Extended Data Fig. 1: Design and reproducibility of ExP STARR-seq.
From: Compatibility rules of human enhancer and promoter sequences

a. ExP STARR-seq reporter construct (pA = polyadenylation signal; purple = promoter sequencing adaptors; angled = spliced sequence; trGFP = truncated GFP open reading frame with start and stop codon; BC = 16 bp N-mer plasmid barcode; red = enhancer sequencing adaptors) and 1000x1000 K562 library contents. b. Correlation of ExP STARR-seq expression between biological replicate experiments, calculated for individual enhancer-promoter pairs with unique plasmid barcodes. Axes represent the average STARR-seq expression (RNA/DNA) of individual biological replicates. Density: number of enhancer-promoter plasmids. c. Fraction of remaining enhancer-promoter plasmids passing DNA (>25) and RNA (>1) threshold (y-axis) with downsampling of sequencing reads (x-axis). d. Distribution of plasmid barcodes per enhancer-promoter pair, red dotted-line is threshold of two plasmid barcodes. e. Correlation between virtual replicates, formed by sampling two nonoverlapping groups of three plasmid barcodes from pairs with at least 6 barcodes, and averaging log2(RNA/DNA) within groups. f.
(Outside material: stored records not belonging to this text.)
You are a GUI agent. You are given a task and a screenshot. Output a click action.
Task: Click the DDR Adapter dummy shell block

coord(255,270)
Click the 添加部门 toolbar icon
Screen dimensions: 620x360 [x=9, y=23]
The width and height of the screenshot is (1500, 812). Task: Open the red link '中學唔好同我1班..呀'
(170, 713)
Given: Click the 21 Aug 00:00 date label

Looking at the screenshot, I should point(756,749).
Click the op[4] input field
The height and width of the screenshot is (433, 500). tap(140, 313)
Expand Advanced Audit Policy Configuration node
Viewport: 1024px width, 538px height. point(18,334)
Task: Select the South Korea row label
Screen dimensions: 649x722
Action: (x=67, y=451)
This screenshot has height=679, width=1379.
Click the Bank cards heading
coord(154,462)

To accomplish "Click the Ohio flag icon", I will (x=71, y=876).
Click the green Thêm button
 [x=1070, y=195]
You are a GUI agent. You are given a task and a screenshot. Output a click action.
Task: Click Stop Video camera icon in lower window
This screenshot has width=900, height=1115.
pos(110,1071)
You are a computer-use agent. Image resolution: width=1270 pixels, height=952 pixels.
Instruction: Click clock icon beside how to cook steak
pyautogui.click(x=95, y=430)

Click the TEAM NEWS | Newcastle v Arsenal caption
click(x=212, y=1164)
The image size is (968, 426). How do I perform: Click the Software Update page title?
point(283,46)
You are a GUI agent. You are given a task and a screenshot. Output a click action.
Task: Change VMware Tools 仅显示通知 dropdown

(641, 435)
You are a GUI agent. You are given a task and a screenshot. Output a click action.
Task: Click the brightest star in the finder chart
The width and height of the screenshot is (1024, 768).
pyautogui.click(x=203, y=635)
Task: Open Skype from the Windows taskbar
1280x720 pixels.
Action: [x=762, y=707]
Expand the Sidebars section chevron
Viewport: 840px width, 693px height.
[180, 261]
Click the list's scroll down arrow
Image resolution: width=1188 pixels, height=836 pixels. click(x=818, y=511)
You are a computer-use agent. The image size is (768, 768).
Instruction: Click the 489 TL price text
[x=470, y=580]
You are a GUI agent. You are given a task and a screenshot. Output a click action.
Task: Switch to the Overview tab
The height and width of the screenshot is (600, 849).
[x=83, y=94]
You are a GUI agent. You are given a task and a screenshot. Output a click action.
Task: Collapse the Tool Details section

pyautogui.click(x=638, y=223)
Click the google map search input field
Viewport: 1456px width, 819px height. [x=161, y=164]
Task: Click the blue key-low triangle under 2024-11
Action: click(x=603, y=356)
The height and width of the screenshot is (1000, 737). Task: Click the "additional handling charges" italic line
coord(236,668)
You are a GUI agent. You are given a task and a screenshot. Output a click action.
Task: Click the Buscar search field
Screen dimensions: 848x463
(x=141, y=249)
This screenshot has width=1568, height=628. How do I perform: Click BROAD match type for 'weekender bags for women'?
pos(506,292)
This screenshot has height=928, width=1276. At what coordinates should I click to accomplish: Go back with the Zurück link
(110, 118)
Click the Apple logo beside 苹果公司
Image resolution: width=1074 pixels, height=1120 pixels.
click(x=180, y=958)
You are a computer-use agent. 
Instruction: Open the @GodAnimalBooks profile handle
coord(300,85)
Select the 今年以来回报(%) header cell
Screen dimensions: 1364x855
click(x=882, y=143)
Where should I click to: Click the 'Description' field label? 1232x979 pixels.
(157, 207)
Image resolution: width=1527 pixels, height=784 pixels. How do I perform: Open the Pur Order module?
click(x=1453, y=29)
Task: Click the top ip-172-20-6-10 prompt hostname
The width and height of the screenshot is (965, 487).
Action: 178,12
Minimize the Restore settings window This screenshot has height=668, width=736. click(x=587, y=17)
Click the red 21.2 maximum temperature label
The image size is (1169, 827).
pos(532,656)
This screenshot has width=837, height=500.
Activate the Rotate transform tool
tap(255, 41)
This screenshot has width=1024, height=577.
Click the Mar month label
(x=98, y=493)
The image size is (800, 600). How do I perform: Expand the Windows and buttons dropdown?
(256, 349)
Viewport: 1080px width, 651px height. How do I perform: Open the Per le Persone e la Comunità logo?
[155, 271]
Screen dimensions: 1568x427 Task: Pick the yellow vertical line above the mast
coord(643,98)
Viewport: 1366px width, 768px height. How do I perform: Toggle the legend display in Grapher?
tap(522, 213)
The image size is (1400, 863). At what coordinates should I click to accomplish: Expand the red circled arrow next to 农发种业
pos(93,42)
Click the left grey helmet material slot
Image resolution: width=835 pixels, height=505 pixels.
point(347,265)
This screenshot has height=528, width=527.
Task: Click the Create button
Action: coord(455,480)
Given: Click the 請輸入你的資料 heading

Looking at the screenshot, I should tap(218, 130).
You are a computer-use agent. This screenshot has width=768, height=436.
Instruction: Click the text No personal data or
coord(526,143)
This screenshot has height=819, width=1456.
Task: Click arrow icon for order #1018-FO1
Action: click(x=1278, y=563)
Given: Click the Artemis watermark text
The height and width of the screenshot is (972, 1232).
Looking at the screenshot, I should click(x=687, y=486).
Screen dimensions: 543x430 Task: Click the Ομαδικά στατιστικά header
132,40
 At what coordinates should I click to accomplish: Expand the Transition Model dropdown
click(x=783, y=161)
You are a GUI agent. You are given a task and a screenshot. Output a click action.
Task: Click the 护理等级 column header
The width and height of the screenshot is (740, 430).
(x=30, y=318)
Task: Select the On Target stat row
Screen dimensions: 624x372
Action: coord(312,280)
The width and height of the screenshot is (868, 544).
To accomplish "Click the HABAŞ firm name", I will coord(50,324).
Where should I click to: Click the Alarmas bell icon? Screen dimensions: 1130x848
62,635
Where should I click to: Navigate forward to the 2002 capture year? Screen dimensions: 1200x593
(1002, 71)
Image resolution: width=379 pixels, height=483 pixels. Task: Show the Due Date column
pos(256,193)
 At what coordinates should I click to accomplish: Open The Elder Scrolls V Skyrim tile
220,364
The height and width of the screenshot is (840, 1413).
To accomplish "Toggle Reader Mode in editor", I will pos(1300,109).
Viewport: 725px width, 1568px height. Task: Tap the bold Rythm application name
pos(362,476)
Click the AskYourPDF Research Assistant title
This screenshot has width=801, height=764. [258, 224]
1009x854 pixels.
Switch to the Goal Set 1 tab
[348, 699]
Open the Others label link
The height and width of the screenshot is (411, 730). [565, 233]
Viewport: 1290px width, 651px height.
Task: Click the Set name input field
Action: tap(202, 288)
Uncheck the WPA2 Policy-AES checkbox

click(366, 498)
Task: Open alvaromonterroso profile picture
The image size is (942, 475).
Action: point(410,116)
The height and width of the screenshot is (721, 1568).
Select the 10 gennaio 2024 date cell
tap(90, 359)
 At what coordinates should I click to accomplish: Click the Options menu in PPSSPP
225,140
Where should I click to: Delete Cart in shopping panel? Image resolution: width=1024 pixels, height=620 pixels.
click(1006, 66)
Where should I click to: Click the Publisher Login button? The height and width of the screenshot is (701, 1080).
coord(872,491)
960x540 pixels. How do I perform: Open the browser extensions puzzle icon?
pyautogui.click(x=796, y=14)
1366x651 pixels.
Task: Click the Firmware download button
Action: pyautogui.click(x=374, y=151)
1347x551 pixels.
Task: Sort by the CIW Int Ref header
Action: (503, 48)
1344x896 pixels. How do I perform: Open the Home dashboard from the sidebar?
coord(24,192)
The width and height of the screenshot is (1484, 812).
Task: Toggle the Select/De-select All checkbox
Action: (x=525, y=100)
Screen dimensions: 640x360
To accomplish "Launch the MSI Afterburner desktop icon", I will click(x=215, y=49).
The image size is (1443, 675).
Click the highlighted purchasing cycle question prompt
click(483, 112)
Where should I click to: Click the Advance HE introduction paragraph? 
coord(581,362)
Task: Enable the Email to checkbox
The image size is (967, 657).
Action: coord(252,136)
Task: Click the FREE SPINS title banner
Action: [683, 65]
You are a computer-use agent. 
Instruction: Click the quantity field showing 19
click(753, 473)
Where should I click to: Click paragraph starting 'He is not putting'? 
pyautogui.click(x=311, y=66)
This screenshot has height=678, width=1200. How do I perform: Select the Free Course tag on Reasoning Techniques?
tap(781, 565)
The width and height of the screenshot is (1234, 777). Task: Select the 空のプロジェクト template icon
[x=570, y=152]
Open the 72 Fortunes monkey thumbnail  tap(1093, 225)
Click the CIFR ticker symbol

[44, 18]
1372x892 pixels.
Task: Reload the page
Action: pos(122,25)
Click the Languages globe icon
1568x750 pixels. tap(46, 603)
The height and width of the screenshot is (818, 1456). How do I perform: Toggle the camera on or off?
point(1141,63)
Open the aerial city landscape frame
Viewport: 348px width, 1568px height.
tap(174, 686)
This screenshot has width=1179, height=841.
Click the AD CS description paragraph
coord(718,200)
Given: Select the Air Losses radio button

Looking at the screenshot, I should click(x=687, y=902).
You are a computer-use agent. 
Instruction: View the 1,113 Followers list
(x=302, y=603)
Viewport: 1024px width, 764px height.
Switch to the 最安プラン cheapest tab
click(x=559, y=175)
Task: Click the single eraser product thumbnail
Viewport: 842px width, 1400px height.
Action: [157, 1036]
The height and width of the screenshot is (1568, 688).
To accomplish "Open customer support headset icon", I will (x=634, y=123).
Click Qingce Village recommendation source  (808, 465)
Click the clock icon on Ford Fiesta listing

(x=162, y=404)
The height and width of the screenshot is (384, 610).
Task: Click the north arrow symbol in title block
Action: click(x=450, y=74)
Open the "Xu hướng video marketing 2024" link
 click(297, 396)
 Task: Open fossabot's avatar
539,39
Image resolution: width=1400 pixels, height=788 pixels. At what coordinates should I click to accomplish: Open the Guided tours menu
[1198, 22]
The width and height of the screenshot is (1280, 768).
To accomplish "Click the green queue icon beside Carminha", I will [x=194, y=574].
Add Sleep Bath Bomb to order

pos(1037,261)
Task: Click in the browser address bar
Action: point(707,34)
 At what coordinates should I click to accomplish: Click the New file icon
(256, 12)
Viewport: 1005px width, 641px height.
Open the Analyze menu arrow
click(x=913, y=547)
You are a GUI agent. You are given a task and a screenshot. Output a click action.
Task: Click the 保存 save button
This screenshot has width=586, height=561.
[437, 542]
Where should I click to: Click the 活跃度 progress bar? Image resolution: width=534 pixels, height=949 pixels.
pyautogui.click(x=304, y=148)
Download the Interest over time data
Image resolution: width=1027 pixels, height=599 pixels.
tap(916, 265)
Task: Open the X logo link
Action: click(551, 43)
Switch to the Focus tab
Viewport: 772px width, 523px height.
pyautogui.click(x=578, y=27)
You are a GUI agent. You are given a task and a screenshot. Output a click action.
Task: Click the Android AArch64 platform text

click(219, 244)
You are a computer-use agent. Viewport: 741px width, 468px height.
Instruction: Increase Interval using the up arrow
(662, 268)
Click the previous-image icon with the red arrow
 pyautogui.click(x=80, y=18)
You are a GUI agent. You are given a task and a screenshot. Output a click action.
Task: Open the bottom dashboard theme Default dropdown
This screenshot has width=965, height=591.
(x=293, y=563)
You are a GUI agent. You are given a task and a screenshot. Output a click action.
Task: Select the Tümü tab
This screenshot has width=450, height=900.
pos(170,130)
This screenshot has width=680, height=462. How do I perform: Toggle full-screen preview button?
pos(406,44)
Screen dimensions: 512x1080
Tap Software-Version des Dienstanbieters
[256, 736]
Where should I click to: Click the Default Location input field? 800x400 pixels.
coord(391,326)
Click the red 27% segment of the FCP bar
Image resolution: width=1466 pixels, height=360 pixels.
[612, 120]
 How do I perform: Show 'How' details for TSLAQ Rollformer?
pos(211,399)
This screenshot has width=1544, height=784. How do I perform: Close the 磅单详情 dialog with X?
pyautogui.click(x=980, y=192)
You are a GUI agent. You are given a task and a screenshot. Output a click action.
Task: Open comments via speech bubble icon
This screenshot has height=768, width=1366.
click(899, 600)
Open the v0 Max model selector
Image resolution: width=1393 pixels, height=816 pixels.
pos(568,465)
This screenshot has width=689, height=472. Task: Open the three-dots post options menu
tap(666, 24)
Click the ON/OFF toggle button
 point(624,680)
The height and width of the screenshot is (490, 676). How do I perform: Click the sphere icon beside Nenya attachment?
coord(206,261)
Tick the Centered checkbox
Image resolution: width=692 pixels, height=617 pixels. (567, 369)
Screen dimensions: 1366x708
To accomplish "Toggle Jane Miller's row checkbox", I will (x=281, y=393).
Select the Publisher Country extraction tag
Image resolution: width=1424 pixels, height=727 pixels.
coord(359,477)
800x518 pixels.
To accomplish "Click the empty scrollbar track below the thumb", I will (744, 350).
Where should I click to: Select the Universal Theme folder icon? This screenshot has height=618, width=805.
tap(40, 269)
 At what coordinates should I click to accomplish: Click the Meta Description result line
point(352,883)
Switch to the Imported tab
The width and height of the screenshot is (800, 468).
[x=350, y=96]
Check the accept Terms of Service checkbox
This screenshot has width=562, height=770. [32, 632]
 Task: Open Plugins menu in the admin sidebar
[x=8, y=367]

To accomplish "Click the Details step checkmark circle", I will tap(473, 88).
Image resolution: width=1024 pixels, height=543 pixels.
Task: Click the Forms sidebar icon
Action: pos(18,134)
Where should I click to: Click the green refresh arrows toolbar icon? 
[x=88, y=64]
Correlation between virtual replicates as in (c) for increasing numbers of plasmid barcodes per pair in virtual replicates. g. DNase-seq, H3K27ac ChIP-seq, and PRO-seq (RPM) by increasing quartile of autonomous promoter activity and average enhancer activity in ExP STARR-seq (n = 800). Box: median and interquartile range (IQR). Whiskers: +/− 1.5 x IQR. h. Activation in ExP STARR-seq (expression versus genomic controls in distal position) of GATA1 and HDAC6 promoters by eHDAC6 (chrX:48641342-48641606). Ctrl = activity of promoters with random genomic controls in enhancer position. Error bars: 95% CI across plasmid barcodes. n = 7 (GATA1-ctrl), 381 (HDAC6-ctrl), 4 (eHDAC6-GATA1), 37 (eHDAC6-HDAC6). i. Average enhancer activity (STARR-seq expression of plasmids containing a given enhancer averaged across all promoters) of enhancer sequences derived from random genomic controls (n = 87), accessible elements (n = 725), and genomic enhancers validated in CRISPR experiments (n = 89).